-------- Given passage --------

10. After the samples are rinsed and dried, they should be packaged carefully into a suitable box.  Pick a watertight box that will hold a maximum of 150 tubes, anything bigger will be too heavy.  Put a few larger pieces of bubble-wrap on the bottom and fold them up to cover all four sides of the box.  Space the tubes roughly 3 inches apart for each row, as shown in Figure 6.  Put one sheet of bubble-wrap over this layer and then put this layer of tubes in the gaps between the first row of tubes.  This creates the effect of weaving the bubble-wrap between each sample, so they don’t bump into each other during shipment.  Keep repeating this layering until the box is full.  Fill the remaining gap with more bubble-wrap and cable tie the lid into place.  Note the Stations/Casts on the outside of each box.

There is a short video showing the equipment and demonstrating the above sampling procedure that should be watched.  This should clear up any questions after reading the above sampling description.

--------

» **What is required**: Write the next part of the sample-packaging instructions, starting after their final sentence. The material after this is not needed.

-------- Dataset --------

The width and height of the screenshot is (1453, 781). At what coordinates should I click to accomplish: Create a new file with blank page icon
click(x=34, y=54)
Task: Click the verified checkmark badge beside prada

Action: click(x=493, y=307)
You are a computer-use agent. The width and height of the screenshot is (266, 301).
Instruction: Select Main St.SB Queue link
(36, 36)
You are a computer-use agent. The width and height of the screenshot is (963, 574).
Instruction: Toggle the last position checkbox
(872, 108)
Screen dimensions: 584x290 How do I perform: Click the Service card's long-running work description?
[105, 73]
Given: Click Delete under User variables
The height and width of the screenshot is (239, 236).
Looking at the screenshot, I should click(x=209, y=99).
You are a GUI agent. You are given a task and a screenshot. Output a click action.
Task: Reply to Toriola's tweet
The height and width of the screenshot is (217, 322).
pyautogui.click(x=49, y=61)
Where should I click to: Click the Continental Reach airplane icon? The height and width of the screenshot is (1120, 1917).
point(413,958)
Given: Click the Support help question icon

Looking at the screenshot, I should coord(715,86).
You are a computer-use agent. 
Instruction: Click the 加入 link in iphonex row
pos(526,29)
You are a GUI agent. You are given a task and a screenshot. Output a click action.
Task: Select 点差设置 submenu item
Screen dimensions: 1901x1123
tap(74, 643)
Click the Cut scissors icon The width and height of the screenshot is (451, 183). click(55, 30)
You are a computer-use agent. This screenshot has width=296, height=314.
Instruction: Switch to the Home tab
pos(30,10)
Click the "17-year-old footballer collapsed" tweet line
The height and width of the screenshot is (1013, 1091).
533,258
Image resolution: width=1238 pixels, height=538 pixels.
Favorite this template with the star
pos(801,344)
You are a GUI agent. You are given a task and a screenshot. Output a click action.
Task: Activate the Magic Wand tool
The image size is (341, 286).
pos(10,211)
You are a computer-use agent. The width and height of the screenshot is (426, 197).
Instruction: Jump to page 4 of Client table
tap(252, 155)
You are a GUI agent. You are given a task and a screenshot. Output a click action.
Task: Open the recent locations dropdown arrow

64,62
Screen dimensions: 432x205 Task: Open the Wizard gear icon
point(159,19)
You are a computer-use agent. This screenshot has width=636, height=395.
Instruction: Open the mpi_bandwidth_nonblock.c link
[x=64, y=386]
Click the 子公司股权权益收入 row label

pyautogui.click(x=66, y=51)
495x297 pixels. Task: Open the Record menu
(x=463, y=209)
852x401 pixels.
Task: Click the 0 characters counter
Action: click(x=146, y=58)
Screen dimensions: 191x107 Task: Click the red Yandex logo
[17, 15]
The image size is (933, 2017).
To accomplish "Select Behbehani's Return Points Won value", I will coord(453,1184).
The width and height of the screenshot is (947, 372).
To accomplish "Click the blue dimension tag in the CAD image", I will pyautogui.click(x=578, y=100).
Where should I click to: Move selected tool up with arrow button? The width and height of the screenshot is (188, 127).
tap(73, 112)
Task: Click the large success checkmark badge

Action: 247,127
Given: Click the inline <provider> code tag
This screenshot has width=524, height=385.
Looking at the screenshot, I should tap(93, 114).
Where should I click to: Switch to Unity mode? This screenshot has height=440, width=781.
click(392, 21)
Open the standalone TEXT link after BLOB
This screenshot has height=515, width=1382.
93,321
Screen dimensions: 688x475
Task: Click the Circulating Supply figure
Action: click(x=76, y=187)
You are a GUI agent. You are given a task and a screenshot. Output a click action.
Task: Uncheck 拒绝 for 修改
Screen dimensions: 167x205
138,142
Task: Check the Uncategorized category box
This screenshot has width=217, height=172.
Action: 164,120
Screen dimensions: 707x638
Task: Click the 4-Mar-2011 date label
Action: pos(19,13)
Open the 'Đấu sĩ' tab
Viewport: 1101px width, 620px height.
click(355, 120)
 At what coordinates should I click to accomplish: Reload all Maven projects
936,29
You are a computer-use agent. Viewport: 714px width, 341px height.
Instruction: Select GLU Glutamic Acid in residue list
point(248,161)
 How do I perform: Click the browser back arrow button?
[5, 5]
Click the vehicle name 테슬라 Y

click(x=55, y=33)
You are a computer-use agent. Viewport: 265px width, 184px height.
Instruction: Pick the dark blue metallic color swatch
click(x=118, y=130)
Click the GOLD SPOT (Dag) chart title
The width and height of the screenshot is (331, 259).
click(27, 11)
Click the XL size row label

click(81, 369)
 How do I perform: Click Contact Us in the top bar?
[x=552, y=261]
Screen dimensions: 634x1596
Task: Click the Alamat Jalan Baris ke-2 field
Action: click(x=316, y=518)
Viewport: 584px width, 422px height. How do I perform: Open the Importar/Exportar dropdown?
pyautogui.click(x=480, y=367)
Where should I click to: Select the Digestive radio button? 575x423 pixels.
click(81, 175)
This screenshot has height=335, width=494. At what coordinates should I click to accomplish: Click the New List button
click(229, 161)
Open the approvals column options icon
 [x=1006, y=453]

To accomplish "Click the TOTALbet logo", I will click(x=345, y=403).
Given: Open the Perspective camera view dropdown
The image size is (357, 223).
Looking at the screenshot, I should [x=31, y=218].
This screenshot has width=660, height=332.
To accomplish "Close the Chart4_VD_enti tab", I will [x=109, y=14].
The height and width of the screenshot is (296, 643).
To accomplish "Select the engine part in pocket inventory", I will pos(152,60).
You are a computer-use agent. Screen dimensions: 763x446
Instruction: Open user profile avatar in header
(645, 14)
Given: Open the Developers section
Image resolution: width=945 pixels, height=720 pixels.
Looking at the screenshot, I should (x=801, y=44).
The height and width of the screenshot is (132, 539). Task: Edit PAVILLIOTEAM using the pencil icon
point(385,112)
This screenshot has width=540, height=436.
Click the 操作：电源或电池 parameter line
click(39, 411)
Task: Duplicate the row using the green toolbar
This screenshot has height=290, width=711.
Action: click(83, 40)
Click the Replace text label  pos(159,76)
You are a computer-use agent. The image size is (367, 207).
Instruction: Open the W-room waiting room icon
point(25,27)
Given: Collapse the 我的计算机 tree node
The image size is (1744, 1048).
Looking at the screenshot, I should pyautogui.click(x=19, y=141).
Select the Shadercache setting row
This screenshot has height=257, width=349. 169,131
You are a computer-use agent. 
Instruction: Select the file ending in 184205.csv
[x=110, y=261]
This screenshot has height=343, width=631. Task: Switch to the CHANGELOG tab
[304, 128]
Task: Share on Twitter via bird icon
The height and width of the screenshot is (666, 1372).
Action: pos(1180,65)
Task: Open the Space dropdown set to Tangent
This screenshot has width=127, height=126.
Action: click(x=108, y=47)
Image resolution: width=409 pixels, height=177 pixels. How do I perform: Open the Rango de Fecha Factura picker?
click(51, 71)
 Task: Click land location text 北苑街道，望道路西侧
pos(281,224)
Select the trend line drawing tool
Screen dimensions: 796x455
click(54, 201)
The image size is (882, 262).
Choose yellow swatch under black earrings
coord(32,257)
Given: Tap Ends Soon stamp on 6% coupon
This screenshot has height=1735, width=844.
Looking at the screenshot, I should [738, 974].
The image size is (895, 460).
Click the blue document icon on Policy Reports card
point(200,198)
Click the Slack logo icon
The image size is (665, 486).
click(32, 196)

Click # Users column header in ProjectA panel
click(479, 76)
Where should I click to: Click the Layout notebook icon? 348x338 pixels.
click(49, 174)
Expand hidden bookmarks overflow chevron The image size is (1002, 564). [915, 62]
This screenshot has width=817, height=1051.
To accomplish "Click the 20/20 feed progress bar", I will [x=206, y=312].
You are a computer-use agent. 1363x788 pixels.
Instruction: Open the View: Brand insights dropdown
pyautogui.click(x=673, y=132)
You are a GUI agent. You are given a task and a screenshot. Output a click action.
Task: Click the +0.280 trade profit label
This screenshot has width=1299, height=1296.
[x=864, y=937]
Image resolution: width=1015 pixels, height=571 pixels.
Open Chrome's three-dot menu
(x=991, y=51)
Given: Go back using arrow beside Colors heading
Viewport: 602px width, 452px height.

--------

» **Exercise response**:
MAINTENANCE

With the compressed air turned off and the hydraulic pressure relieved, wipe the seawater off the jaws using a damp (fresh water) paper towel. Spray the crimper (The Jaws) with WD-40 after sampling to minimize corrosion.  If the foot pedal is getting salt-water on it, carefully wipe it down with a damp paper towel (fresh water) after the cast and spray the moving parts with a little WD-40. 

Change the water in the bucket every few days to prevent the tubing from getting slimy.

Like any air tool, the foot pump needs to be lubricated between uses.  With the airline detached place the foot pump in the vertical position and add a few drops of hydraulic oil into the brass Swagelok air intake fitting, before each sampling station.  It’s probably best to shut off the compressed air supply to the crimper when not in use.

If there are remaining questions, feel free to email us.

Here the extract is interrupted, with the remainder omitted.